── ENTRIES PROVIDED ──

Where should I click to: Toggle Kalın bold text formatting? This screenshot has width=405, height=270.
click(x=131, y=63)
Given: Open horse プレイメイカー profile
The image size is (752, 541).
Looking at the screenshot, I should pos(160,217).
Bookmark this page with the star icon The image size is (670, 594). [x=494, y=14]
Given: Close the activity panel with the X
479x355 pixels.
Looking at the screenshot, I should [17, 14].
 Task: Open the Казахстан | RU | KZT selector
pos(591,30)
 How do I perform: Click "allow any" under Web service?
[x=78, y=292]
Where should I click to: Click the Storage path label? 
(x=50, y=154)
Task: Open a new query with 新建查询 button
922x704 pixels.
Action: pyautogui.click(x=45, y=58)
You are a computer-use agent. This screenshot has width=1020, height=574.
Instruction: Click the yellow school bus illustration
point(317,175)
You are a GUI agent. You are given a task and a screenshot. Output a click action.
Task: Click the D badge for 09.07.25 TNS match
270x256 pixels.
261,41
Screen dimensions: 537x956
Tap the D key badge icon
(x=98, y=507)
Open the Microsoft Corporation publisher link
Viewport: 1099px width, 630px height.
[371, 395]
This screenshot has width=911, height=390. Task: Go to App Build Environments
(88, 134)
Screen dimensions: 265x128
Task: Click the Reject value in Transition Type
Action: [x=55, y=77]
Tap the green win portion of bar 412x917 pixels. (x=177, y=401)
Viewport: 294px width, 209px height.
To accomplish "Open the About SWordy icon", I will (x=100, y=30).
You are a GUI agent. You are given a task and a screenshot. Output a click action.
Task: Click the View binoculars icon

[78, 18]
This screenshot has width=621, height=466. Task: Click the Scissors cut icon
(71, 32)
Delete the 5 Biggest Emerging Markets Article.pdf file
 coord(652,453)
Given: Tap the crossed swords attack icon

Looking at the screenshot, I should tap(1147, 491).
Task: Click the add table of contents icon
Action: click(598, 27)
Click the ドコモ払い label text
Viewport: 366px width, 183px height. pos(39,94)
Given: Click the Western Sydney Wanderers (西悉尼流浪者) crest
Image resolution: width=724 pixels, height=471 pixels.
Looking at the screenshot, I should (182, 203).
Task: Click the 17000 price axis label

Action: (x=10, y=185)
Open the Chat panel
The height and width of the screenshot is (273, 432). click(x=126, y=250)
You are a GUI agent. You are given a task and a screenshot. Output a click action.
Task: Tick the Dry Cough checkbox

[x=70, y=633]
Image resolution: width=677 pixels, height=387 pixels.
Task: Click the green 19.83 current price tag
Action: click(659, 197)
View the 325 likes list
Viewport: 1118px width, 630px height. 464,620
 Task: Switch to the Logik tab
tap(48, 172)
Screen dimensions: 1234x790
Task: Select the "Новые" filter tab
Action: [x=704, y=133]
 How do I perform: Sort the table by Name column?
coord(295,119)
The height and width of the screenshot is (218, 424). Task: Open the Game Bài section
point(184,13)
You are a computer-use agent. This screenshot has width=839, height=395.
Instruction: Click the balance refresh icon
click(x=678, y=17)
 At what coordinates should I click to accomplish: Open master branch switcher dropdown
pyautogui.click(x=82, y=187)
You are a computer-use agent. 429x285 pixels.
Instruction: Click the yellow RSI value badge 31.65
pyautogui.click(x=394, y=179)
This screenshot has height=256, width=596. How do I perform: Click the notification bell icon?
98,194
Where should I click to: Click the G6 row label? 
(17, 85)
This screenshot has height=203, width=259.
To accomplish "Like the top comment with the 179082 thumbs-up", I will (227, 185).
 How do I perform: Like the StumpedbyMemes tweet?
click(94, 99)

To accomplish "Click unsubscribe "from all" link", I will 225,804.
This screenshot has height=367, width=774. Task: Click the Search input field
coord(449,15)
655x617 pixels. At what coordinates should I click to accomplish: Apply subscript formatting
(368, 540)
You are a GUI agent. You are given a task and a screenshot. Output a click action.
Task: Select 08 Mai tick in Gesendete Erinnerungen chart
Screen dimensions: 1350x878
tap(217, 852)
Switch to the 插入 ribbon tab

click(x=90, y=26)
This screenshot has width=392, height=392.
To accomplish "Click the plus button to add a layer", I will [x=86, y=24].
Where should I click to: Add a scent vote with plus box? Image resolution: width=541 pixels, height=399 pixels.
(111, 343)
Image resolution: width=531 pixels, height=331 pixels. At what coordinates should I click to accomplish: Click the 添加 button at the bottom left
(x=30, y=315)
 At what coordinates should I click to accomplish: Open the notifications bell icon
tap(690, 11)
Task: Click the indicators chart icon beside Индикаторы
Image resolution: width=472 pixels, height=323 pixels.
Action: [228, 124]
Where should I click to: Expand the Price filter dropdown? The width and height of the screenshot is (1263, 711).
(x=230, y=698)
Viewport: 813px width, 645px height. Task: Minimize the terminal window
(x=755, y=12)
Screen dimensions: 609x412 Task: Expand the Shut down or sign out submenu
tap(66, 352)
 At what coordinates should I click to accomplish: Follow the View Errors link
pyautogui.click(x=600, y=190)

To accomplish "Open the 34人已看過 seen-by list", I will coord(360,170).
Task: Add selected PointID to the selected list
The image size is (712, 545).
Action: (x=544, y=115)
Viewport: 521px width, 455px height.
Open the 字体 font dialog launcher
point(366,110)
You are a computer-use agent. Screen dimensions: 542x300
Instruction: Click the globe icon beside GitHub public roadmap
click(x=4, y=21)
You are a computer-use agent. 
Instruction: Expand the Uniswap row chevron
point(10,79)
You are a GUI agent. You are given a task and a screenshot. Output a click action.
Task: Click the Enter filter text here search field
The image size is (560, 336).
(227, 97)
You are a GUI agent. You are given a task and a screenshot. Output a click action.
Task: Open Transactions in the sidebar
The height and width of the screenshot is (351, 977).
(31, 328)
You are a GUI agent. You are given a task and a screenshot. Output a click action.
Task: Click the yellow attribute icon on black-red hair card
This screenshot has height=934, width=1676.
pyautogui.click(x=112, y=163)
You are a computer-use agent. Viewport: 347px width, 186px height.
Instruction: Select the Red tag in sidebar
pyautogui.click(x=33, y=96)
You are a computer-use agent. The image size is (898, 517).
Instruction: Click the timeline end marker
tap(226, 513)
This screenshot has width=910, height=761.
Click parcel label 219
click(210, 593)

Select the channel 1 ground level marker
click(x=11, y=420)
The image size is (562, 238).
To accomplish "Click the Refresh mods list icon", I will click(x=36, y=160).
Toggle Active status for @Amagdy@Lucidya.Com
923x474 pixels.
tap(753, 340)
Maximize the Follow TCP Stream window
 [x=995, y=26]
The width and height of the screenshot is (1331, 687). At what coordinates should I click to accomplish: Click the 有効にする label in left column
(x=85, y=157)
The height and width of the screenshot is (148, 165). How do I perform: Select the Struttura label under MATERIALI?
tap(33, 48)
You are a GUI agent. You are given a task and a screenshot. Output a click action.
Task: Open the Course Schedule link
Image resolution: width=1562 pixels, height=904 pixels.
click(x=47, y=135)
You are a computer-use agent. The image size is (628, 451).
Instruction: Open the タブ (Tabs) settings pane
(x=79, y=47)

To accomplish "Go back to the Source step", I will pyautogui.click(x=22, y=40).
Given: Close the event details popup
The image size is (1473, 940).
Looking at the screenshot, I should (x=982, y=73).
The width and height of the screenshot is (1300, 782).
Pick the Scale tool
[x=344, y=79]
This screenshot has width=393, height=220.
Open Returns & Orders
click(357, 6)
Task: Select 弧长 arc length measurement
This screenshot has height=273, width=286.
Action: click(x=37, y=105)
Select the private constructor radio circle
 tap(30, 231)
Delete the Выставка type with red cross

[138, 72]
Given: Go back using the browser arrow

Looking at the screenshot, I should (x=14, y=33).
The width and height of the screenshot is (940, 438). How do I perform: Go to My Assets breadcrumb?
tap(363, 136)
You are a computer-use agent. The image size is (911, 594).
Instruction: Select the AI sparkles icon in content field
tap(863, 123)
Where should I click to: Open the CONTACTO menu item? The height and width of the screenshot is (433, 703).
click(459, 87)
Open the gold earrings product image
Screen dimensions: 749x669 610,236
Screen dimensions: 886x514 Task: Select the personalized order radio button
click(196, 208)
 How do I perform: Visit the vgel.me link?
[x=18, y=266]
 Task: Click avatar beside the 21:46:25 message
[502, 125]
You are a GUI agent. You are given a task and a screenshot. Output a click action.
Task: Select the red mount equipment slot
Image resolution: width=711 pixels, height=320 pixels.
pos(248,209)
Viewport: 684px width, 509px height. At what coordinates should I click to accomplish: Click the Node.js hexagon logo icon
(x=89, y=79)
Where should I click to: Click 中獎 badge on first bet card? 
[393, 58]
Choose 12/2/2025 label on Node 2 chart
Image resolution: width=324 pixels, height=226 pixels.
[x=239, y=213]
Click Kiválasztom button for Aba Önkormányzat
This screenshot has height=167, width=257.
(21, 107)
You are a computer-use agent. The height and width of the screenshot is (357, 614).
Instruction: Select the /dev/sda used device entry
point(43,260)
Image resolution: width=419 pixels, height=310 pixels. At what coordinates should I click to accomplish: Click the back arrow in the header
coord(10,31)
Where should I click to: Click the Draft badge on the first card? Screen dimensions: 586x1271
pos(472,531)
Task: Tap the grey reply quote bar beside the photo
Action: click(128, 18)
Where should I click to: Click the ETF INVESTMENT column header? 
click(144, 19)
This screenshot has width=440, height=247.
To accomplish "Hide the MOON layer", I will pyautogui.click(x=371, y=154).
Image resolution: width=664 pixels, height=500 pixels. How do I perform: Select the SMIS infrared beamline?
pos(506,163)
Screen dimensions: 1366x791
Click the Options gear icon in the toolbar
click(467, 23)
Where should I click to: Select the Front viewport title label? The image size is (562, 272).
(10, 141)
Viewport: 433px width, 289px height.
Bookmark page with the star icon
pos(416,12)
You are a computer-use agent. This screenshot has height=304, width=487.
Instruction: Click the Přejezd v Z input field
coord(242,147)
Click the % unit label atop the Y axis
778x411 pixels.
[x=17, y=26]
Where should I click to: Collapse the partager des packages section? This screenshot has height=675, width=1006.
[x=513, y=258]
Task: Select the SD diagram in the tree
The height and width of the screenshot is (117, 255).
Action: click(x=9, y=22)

───

- _PROBLEM TO WORK ON_
Repeat, word for word, the lines above between the line holding "Given: Open horse プレイメイカー profile" and the line holding "Screen dimensions: 537x956", inclusive; omit everything else.

- _YOUR RESPONSE_
Given: Open horse プレイメイカー profile
The image size is (752, 541).
Looking at the screenshot, I should pos(160,217).
Bookmark this page with the star icon The image size is (670, 594). [x=494, y=14]
Given: Close the activity panel with the X
479x355 pixels.
Looking at the screenshot, I should [17, 14].
 Task: Open the Казахстан | RU | KZT selector
pos(591,30)
 How do I perform: Click "allow any" under Web service?
[x=78, y=292]
Where should I click to: Click the Storage path label? 
(x=50, y=154)
Task: Open a new query with 新建查询 button
922x704 pixels.
Action: pyautogui.click(x=45, y=58)
You are a computer-use agent. This screenshot has width=1020, height=574.
Instruction: Click the yellow school bus illustration
point(317,175)
You are a GUI agent. You are given a task and a screenshot. Output a click action.
Task: Click the D badge for 09.07.25 TNS match
270x256 pixels.
261,41
Screen dimensions: 537x956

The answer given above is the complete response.